# Laminate Underlayment - 3in1 vs 2in1



## taboyce106 (Dec 24, 2004)

I am planning on installing laminate to replace the carpet in my house. I have the laminate picked out - a Shaw product. There are two different kinds of underlayment: 3 in 1 and 2 in 1. The difference from the description is primarily around a better sound barrier. The 3 in 1 is over twice the price of the 2 in 1. Is the better underlayment worth it? Just curious from others who have experience with this. Thanks


----------



## Floorwizard (Sep 24, 2003)

the sound barrier deals with DBA. so it makes it harder for sound to penetrate.
stereo's, chatter, ect...
if it's going upstairs, it is worth it. but you will still hear people walking around up there, it will just sound more like a dull thud, then a click.


----------



## Mike Costello (Aug 1, 2004)

Good choice. I actually have Shaw Laminate in my house. Its perfoming great under some pretty heavy use.(two teenagers and two large dogs)

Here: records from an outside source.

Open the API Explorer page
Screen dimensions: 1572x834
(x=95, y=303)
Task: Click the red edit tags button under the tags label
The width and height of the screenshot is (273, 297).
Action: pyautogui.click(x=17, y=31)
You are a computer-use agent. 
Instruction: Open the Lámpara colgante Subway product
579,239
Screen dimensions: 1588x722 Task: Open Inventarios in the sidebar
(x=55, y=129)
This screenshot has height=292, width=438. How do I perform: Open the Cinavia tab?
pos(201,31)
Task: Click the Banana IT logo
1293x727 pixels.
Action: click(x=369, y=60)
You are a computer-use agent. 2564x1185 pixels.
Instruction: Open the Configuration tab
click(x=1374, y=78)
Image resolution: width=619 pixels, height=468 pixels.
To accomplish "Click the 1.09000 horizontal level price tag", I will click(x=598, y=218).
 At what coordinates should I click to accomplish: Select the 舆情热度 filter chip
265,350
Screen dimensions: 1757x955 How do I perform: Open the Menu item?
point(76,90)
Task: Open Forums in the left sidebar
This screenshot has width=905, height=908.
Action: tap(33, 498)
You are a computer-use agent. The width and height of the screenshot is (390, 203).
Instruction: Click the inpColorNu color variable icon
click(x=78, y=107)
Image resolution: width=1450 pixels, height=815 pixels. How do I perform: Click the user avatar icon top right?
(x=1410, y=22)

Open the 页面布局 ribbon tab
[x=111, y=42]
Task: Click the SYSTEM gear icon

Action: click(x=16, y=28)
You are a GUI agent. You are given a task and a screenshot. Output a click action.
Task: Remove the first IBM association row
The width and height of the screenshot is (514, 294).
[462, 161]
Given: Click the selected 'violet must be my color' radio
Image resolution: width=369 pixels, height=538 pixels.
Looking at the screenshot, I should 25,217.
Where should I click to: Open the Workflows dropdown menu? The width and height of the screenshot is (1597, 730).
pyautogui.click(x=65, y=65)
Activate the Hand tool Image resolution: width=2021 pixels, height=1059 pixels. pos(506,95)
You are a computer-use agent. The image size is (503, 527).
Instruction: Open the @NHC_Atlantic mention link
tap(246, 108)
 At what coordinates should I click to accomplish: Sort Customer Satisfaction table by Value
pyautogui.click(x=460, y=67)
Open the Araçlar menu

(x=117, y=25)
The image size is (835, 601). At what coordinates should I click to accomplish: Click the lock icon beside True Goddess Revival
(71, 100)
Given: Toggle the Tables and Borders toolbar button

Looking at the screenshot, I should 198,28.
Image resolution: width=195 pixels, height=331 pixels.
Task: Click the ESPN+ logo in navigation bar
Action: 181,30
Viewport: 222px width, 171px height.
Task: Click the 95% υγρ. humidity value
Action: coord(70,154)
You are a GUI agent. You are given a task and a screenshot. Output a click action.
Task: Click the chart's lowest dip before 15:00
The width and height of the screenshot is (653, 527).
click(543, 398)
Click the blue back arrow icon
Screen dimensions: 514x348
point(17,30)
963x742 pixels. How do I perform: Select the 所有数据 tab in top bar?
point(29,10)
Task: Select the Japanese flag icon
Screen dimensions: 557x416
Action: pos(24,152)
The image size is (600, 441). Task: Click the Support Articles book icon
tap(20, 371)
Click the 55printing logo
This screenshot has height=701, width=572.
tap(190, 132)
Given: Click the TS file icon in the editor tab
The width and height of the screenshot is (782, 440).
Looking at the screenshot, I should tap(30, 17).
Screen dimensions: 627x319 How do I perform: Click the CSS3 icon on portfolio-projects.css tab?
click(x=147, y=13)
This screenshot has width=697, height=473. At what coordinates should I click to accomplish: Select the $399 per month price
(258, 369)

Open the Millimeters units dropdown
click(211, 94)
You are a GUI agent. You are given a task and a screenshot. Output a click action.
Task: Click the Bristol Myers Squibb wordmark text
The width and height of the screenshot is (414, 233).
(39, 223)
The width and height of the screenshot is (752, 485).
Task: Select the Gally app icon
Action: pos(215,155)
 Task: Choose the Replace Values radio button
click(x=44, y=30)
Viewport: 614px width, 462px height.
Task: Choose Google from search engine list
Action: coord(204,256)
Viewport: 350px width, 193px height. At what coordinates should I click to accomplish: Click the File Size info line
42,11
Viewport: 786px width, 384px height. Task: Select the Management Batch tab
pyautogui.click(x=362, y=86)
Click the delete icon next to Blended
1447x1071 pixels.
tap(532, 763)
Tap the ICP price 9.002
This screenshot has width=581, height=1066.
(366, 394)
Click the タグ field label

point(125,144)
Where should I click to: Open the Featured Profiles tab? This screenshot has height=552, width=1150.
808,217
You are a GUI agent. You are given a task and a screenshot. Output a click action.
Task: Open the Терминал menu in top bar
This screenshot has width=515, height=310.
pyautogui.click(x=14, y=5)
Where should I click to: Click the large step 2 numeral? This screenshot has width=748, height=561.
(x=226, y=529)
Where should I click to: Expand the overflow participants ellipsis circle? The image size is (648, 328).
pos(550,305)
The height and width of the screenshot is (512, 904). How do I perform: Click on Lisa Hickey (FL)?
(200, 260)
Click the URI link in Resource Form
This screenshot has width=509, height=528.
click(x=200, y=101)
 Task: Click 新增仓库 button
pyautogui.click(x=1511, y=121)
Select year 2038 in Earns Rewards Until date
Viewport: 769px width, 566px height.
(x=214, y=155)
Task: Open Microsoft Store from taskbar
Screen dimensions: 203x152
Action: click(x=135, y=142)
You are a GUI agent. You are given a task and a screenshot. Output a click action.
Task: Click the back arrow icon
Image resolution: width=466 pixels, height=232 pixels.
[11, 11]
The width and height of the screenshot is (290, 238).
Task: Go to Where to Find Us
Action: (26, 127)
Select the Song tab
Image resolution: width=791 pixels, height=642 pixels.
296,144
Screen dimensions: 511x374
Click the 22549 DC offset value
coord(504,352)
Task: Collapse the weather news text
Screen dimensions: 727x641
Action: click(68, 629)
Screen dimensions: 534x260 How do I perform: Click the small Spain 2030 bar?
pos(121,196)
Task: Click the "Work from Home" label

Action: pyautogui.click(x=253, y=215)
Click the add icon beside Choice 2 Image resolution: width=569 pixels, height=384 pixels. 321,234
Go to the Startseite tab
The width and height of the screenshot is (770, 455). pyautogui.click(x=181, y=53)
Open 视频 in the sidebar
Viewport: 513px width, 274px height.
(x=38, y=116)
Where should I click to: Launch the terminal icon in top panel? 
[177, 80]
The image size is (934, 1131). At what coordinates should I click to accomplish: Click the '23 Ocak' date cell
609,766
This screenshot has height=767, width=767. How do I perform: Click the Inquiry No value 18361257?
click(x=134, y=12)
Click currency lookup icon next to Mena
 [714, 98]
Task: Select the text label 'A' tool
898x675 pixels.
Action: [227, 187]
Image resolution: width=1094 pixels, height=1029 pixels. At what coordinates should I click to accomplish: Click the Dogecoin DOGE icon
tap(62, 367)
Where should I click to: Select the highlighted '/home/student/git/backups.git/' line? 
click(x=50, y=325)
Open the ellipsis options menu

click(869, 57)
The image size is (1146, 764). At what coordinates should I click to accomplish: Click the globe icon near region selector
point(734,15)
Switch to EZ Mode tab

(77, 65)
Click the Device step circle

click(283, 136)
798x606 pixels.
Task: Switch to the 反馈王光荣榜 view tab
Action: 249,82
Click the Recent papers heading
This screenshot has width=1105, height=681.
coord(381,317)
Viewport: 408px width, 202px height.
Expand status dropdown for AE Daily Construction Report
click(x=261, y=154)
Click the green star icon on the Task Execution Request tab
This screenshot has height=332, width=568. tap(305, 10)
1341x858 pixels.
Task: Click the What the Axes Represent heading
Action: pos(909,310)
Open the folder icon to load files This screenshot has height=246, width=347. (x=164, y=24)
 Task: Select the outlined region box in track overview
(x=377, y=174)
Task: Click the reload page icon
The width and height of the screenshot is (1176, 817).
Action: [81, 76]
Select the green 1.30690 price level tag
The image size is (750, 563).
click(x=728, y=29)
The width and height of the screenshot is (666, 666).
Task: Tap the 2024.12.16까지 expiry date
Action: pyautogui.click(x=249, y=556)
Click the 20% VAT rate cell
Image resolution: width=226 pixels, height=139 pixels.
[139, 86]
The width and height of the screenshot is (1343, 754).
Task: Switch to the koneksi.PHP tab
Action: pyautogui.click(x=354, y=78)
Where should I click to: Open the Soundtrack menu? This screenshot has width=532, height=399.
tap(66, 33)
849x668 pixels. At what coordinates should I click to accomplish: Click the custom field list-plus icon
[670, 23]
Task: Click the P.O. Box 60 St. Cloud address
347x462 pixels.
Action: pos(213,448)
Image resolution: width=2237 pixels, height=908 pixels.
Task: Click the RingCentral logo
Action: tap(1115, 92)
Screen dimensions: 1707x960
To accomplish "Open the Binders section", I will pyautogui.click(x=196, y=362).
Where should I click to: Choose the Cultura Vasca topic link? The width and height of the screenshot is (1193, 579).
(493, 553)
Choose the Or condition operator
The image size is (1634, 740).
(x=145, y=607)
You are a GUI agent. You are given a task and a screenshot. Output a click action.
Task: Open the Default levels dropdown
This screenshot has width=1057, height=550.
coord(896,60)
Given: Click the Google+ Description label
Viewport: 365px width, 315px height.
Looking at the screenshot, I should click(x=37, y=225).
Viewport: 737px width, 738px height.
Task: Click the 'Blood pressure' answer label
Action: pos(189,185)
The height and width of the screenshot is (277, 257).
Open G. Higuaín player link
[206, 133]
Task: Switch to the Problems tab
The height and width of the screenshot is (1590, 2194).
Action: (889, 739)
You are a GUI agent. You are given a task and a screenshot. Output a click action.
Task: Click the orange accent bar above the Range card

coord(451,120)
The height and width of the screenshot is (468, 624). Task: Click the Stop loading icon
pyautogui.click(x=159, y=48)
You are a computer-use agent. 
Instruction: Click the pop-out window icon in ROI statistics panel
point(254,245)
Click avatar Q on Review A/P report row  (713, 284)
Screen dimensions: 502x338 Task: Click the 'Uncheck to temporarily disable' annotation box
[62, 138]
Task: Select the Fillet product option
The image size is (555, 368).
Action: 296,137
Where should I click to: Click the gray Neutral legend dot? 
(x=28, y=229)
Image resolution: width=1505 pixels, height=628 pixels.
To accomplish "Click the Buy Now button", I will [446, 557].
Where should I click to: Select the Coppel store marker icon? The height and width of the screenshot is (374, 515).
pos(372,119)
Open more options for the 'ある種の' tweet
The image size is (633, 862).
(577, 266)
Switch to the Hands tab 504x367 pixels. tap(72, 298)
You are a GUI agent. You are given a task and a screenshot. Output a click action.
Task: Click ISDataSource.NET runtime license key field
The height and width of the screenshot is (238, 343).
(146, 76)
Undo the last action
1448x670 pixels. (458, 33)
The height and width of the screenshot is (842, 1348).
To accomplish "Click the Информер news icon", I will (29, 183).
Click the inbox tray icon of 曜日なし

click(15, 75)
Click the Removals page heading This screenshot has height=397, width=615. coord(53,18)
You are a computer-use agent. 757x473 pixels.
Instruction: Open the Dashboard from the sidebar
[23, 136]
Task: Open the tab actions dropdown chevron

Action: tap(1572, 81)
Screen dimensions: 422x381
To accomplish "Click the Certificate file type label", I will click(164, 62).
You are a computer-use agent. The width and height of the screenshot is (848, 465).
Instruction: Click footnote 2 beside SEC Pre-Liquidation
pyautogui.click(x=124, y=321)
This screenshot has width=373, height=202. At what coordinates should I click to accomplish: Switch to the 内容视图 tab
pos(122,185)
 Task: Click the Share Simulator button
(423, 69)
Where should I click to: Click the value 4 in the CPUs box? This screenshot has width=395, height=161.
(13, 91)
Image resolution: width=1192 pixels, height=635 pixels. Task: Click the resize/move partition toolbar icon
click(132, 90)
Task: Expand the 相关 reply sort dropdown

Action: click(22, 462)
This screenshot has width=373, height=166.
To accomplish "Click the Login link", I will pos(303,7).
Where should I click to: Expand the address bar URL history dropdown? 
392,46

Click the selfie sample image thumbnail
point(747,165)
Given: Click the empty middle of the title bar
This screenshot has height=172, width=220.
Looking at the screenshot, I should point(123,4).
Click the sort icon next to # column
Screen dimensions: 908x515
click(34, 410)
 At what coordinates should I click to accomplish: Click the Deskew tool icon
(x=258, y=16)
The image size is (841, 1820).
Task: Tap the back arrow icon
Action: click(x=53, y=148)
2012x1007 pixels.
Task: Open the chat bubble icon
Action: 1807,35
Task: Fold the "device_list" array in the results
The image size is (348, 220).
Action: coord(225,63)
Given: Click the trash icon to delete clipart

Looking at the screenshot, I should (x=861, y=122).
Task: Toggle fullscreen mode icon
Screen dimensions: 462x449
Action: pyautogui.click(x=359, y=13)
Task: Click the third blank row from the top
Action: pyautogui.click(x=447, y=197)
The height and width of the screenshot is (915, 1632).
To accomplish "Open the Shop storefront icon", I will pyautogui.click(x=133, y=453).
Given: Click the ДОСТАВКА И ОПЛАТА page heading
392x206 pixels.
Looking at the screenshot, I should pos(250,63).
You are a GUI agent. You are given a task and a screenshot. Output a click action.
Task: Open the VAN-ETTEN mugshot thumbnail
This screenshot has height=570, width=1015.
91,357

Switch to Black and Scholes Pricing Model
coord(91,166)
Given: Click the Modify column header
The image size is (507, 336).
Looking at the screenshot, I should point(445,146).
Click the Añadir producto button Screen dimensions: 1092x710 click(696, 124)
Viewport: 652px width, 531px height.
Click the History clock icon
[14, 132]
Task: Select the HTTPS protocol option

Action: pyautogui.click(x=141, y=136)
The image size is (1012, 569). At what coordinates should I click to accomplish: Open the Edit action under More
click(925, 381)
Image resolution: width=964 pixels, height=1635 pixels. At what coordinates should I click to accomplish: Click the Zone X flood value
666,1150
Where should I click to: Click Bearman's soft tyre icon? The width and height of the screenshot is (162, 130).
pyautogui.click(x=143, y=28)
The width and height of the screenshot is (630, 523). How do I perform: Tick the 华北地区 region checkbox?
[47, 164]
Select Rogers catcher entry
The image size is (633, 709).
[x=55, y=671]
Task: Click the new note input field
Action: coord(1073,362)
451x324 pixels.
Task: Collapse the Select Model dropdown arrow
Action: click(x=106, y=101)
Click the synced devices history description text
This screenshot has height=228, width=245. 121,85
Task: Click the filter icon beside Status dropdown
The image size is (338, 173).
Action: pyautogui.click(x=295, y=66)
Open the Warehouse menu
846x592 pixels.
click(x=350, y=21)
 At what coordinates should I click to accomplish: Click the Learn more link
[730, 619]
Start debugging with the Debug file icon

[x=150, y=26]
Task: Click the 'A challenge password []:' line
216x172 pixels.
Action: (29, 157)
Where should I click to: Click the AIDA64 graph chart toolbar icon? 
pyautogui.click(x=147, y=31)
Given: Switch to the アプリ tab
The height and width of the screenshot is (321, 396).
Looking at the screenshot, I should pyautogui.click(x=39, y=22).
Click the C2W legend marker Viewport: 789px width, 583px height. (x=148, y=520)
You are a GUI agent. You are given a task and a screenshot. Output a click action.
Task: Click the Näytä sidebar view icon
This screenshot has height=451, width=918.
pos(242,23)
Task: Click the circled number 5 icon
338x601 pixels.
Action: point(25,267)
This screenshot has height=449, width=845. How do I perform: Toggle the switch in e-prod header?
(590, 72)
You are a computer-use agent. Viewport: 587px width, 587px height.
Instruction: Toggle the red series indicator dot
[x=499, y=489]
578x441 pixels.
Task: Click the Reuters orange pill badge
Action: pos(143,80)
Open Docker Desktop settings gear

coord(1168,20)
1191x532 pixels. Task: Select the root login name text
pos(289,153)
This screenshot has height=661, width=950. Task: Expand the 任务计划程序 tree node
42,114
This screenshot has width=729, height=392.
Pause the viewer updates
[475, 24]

I installed a little over 16 thousand sqaure feet of laminate this year and I agree with what Florcraft says. You cant go wrong with an upgraded underlayment. I used Whisper Walk brand,which sort of looks like the old hair and jute carpet pad,only thinner.But you will get excellent performance from Shaws upgrade as well.It will help cut down greatly on that hollow noise you get when you use a wimpy pad underneath.


----------



## taboyce106 (Dec 24, 2004)

*Followup*

I only have a single story house with no basement (on Gulf Coast, just above sea level). Therefore I am not really concerned about noise from one level to another. Is the 3 in 1 underlayment worth the extra dollars? Thanks


----------



## Floorwizard (Sep 24, 2003)

Well, the only good an upgraded pad will make, is that is will not sound so hollow. If that's your gig, then go for it.
if it doesn't matter, then save the dough.


----------



## tuman84 (Dec 31, 2003)

I dono guys, the 3-in-1 kind of doesnt make sense to me.

If the plastic is on the top as well, wouldnt that create a pool under the flooring if the user spills a glass of water for example?


----------



## Floorwizard (Sep 24, 2003)

I would agree that if there is a moisture barrier on top of the pad, it is probably quite useless. But I do not believe this is the case.
I would imagine 3 in 1 means

pad
sound barrier
moisture barrier (on the bottom of the pad)


----------



## Teetorbilt (Feb 12, 2004)

taboyce, Think about sealing the slab prior to installing the vapor barrier, I do this anywhere the water table is just a few feet down. Unless specified, I use the 2 in 1, add a second layer of the inexpensive padding for a little more give and insulation.
Scrape and vacuum prior to sealing, the smallest little stone can puncture the vapor barrier.


----------



## tuman84 (Dec 31, 2003)

The 3-in-1 underlayment that i have seen is:

plastic
foam
plastic

And the foam is the sound barrier isnt it?


----------



## AffordaFloors (May 21, 2007)

*3-in-1 underlayment*

The 3-in-1 designation means:

1. Underlayment (which dampens the sound of the floor and helps make up for minor subfloor irregularities).

2. Poly moisture barrier

3. Adhesive strip on one side so that side-by-side runs of the underlayment can be attached to each other.


----------